__Exercise description__.
In the text on hiring background checks, what must an employer obtain before running a background check through a third-party vendor?

__Page extract__.
+++
The financial industry is another heavily regulated area. The Federal Deposit Insurance Corporation (FDIC) has rules that restrict banks from hiring individuals convicted of crimes involving dishonesty or breach of trust. However, following the Fair Hiring in Banking Act, these rules have been eased. The updated regulations automatically exempt many applicants from needing a waiver, particularly for older, minor offenses or for certain crimes committed when the individual was young.

Employer Obligations Under the Fair Credit Reporting Act

When an employer uses a third-party company to conduct a background check, they must comply with the procedural requirements of the Fair Credit Reporting Act (FCRA). The FCRA’s rules apply regardless of whether the background check is for credit history, criminal records, or both. Before an employer can run a background check through a third-party vendor, they must first obtain the applicant’s written consent. This disclosure must be provided in a standalone document, separate from the job application, clearly stating that a background check will be conducted.
+++
__Data entries__.
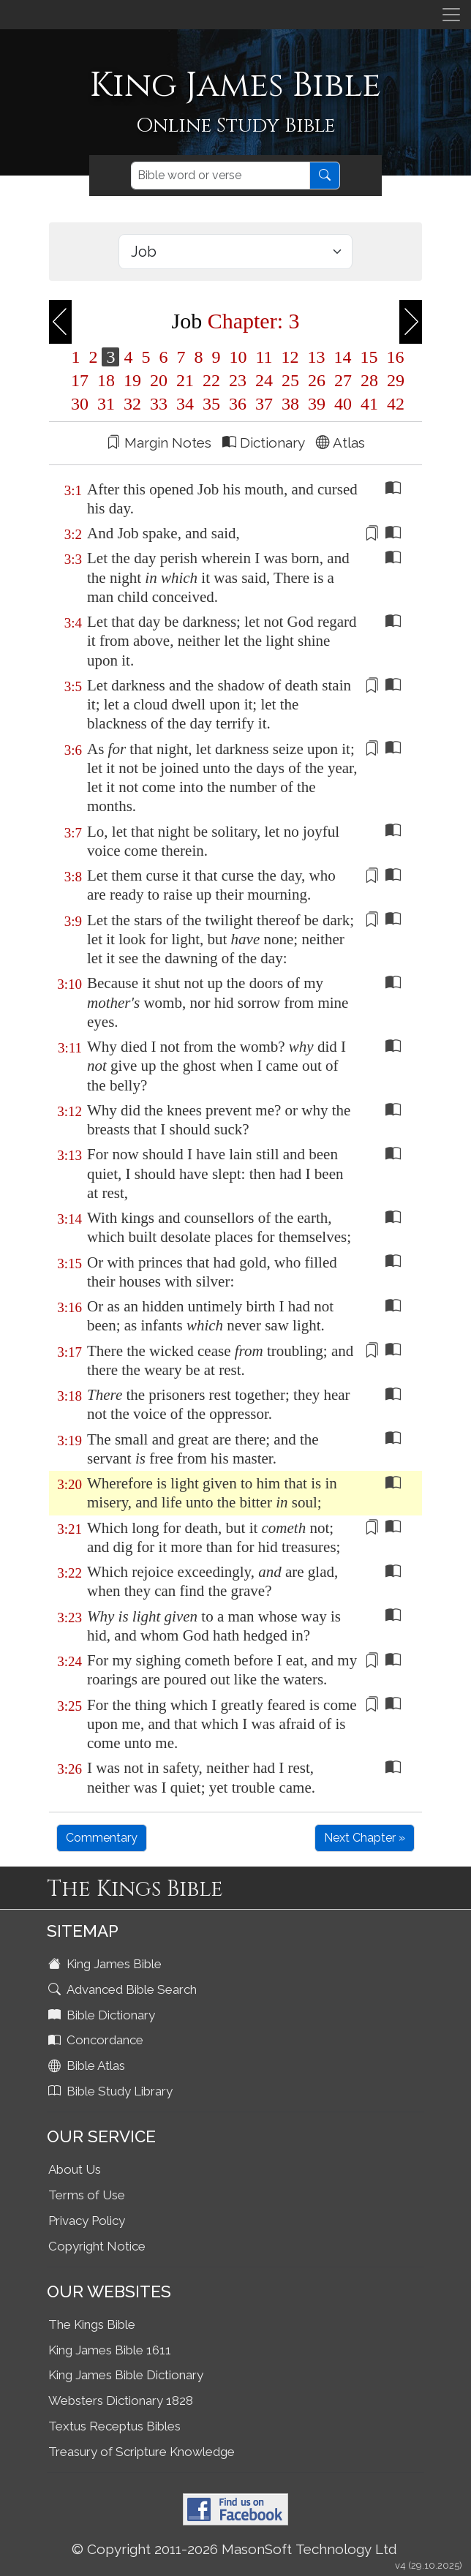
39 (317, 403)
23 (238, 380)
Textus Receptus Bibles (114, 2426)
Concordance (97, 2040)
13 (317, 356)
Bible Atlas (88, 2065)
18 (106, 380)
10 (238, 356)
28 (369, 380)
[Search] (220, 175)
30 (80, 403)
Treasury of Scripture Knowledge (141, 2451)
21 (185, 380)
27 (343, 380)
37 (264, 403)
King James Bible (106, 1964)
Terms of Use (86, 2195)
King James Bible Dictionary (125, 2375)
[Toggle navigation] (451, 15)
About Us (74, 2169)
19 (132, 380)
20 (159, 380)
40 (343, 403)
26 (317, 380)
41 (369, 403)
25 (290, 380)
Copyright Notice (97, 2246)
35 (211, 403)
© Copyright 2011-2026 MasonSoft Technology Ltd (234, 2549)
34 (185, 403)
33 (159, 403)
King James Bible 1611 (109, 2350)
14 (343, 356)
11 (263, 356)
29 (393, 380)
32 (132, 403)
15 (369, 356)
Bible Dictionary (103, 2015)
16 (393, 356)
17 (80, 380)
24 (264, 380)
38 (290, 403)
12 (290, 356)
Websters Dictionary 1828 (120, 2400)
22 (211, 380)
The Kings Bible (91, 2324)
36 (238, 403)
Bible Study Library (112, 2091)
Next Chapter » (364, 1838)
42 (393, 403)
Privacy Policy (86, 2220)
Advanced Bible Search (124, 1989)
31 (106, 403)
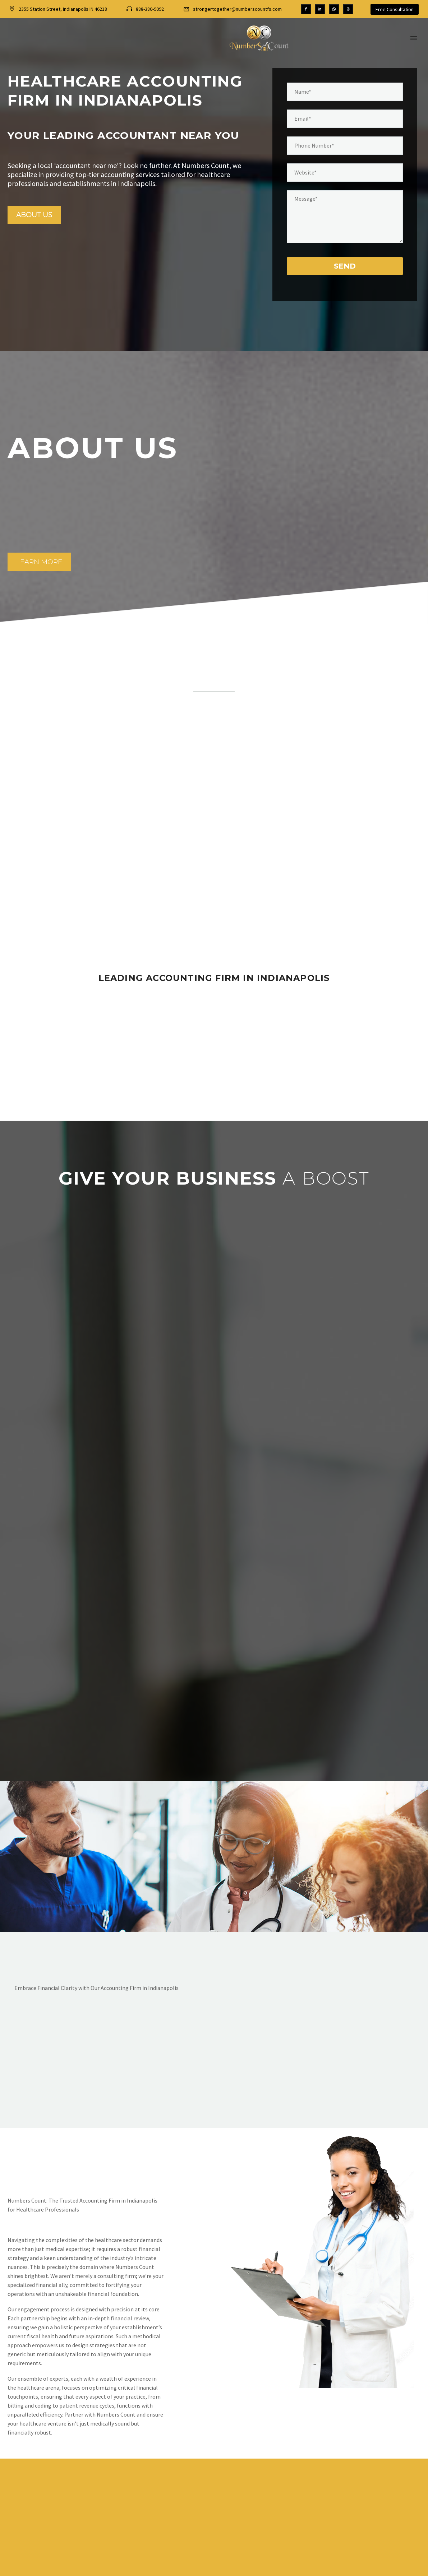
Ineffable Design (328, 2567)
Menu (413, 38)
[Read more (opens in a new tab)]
+++
__Finished task__.
The applicant's written consent.